_WHAT YOU ARE ASKED TO DO:_
Of the lines below, write out exactly those from the line with "This screenshot has height=726, width=1568." through the line with "Viewport: 1200px width, 780px height.", both included, and skip the rest.

_DATA SUPPLIED:_
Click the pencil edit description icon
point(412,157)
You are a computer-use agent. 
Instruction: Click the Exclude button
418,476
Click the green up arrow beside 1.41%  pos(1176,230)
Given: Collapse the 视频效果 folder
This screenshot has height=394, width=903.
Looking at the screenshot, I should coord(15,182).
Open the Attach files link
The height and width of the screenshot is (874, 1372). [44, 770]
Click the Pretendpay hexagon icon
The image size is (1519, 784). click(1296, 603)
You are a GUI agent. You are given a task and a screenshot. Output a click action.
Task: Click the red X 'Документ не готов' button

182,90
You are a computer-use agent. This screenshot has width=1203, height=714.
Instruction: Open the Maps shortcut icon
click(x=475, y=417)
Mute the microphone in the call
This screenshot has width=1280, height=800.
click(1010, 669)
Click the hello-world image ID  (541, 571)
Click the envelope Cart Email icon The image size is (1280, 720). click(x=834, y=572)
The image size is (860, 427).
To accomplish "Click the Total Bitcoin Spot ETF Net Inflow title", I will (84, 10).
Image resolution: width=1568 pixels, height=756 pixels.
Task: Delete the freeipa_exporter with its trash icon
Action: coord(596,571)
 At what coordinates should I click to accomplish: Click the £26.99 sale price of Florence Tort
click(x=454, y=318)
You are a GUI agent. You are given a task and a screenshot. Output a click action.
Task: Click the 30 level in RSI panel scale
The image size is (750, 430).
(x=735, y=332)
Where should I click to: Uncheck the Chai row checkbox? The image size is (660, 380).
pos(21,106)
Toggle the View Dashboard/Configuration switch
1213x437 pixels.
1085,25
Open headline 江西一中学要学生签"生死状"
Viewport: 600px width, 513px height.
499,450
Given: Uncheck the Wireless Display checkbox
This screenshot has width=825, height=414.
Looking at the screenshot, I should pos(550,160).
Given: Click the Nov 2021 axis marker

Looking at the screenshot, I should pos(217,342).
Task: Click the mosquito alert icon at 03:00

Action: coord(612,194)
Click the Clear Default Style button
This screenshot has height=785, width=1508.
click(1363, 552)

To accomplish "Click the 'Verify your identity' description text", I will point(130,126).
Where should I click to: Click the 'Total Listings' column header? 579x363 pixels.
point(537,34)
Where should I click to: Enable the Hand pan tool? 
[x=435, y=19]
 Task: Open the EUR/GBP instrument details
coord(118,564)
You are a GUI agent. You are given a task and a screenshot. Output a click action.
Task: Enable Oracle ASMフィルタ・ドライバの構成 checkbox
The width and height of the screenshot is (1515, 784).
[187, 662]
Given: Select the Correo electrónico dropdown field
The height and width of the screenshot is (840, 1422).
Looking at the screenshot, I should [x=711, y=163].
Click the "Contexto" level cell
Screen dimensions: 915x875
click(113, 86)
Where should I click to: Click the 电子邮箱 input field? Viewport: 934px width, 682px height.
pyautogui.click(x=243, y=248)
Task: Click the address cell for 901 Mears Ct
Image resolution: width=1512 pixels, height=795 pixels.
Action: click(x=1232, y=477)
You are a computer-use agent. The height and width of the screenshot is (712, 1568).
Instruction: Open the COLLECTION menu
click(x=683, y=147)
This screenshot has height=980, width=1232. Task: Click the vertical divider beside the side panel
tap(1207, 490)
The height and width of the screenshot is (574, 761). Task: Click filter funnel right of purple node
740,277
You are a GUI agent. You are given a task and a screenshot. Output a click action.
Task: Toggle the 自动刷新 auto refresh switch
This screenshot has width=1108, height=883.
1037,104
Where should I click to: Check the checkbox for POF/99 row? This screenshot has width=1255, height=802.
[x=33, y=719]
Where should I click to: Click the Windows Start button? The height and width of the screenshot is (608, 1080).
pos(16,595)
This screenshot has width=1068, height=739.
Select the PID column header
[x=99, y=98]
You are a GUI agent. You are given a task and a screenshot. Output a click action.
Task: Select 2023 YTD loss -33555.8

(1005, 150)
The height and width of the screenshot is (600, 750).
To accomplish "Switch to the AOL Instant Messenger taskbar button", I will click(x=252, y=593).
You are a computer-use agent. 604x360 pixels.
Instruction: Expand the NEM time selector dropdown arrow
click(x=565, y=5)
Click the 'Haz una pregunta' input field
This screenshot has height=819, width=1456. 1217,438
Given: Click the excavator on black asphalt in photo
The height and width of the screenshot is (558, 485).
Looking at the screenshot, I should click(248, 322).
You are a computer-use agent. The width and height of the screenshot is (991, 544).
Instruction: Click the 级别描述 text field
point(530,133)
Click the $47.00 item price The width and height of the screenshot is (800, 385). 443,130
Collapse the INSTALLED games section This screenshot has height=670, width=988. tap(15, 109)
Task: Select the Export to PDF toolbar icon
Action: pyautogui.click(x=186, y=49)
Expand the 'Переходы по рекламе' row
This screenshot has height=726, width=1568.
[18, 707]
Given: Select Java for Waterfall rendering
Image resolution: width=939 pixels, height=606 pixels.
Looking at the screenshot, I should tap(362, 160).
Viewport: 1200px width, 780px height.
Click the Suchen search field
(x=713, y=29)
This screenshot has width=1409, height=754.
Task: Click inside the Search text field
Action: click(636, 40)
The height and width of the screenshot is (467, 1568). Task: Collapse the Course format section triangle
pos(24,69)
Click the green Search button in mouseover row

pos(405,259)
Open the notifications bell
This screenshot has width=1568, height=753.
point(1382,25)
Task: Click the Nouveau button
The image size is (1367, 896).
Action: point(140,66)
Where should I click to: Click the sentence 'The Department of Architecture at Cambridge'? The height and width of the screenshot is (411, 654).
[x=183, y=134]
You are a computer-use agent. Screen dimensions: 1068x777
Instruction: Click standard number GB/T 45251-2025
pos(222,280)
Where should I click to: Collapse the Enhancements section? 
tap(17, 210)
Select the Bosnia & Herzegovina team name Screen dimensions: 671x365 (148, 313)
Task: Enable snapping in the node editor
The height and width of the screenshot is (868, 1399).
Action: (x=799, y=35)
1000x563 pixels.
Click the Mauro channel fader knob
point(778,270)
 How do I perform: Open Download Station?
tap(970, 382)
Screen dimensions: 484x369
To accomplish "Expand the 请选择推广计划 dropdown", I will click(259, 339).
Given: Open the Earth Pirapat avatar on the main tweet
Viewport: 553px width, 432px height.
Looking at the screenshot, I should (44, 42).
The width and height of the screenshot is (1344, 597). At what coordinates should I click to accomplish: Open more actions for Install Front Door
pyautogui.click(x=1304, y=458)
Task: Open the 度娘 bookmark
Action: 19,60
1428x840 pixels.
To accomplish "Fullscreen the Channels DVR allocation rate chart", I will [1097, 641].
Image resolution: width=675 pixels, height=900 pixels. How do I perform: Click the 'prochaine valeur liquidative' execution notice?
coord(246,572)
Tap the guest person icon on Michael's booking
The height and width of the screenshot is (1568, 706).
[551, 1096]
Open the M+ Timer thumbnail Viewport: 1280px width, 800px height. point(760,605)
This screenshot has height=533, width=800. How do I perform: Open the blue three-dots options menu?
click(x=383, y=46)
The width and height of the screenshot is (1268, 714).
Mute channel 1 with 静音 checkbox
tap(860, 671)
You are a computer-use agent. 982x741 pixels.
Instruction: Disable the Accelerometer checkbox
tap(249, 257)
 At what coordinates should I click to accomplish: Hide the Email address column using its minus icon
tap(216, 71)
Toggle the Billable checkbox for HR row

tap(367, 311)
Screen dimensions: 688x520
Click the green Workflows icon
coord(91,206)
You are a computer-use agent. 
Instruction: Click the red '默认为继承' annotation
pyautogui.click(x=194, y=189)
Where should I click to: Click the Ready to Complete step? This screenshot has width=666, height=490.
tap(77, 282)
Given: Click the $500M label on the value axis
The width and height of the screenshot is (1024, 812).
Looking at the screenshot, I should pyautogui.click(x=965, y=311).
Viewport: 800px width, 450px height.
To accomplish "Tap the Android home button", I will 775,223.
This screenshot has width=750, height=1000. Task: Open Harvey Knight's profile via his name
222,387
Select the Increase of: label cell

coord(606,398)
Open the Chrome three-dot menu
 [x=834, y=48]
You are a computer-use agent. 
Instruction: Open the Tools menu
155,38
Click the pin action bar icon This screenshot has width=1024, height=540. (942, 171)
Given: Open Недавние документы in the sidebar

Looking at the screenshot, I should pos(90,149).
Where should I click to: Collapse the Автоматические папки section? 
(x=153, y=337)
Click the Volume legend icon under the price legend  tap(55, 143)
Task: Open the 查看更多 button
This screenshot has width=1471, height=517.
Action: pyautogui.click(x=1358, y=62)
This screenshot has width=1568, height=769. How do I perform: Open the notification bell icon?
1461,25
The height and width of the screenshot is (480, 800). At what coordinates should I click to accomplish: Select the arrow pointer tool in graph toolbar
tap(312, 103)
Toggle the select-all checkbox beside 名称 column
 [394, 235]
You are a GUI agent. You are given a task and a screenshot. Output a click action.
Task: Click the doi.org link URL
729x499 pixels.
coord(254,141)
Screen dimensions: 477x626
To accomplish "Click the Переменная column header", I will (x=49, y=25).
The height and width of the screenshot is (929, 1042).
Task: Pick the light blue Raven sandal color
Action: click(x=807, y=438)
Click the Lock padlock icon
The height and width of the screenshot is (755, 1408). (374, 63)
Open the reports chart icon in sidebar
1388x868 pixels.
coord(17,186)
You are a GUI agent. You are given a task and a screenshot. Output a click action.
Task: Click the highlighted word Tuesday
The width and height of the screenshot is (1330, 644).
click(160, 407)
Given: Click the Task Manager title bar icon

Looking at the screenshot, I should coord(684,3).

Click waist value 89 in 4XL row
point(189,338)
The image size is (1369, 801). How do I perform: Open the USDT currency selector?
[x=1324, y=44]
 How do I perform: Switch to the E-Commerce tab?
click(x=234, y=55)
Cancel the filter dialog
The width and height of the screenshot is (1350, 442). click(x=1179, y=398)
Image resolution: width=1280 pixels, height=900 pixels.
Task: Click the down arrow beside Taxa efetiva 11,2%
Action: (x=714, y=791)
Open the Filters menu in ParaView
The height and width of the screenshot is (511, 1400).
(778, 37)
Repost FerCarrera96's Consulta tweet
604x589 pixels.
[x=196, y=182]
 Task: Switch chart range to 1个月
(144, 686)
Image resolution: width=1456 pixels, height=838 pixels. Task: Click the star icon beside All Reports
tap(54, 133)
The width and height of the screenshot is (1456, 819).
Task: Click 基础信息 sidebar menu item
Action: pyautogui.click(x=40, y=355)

_RESPONSE AREA:_
This screenshot has height=726, width=1568.
[18, 707]
Given: Select Java for Waterfall rendering
Image resolution: width=939 pixels, height=606 pixels.
Looking at the screenshot, I should tap(362, 160).
Viewport: 1200px width, 780px height.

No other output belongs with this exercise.